● **Provided passage**
......
Who killed Superman?

This article is more than 18 years old
Was it suicide? Was it a hit? Nobody knows for sure, but the death of George Reeves, the original Superman, has all the elements of a classic Hollywood mystery, as a new movie shows. John Patterson reports

Before any of the baby-boom martyrs - Jimi Hendrix, Janis Joplin, Marilyn Monroe, Elvis - there was George Reeves, TV's first Superman, dead by his own hand in June 1959. To a generation of children raised on his exploits, leaping tall buildings and out running speeding bullets, the notion that Superman should have killed himself was inconceivable - and perhaps it was.

The house where Reeves died stands a short distance up Benedict Canyon Drive, in the dense hills and narrow, meandering lanes north of Sunset Boulevard. The canyon's denizens have included Rudolph Valentino, Mary Pickford and Douglas Fairbanks, Marion Davies, Charlie Chaplin and Buster Keaton, and Pia Zadora. Within a mile is Cielo Drive, where Charles Manson's robots massacred Sharon Tate and friends in August 1969. In the mid-1990s, Heidi Fleiss ran her string of escorts from a well-concealed house some way to the north. And up on secluded Beverly Crest Drive, Rock Hudson for decades enjoyed his exclusively gay off-screen private life, hosting allmale Sunday parties around his pool, until Aids caught hold of him and he was forced to endure his last few days on earth beneath the thunderous churning blades of news helicopters circling overhead.

Compared with these giants, George Reeves was pretty small beer, a cardboard star in the upstart new medium of television. Number 1579 Benedict Canyon Drive was similarly small-scale, a modest house, just three rooms downstairs and a bedroom and bathroom in the attic. It was bought for Reeves in 1950 by his longtime lover Toni Mannix, who was married to the powerful MGM studio enforcer Eddie Mannix. And here his body was found, in the early morning of June 16 1959, while his fiancee, Leonore Lemmon, reputedly a headline-hungry gold digger, sat downstairs with a house guest called Robert Condon and two neighbours, all of them stupefied with drink when the cops arrived.

In the windowless upstairs bedroom, Reeves lay naked on the bed in a pool of blood, a gun between his feet, a shell casing beneath his corpse, a bullet in his brain and a thick spray of his gore stretching up the wall to the slanted ceiling.

An open-and-shut case of suicide, said the LA police and the coroner, before closing the investigation with what some considered indecent haste. The news papers were in a frenzy for a week, then dropped the story flat. But among the dead man's friends there were many who called it murder, and there was no shortage of suspects or motives. The case has never been reopened, but the doubts have never been satisfactorily laid to rest.
......
● **Source data**
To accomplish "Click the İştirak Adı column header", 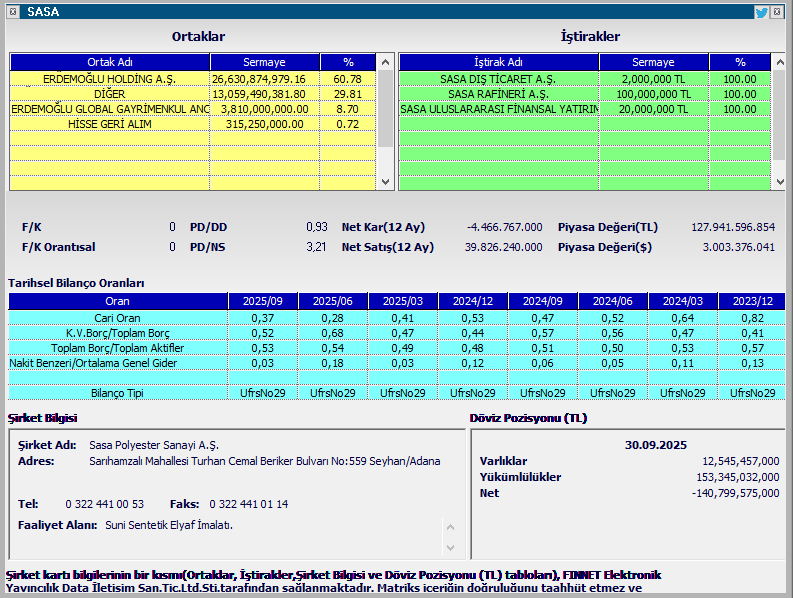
......
● **Exercise brief**
Print, word for word, the part of the George Reeves article from "Who killed Superman?" up to and including "perhaps it was.".

● **Written solution**
Who killed Superman?

This article is more than 18 years old
Was it suicide? Was it a hit? Nobody knows for sure, but the death of George Reeves, the original Superman, has all the elements of a classic Hollywood mystery, as a new movie shows. John Patterson reports

Before any of the baby-boom martyrs - Jimi Hendrix, Janis Joplin, Marilyn Monroe, Elvis - there was George Reeves, TV's first Superman, dead by his own hand in June 1959. To a generation of children raised on his exploits, leaping tall buildings and out running speeding bullets, the notion that Superman should have killed himself was inconceivable - and perhaps it was.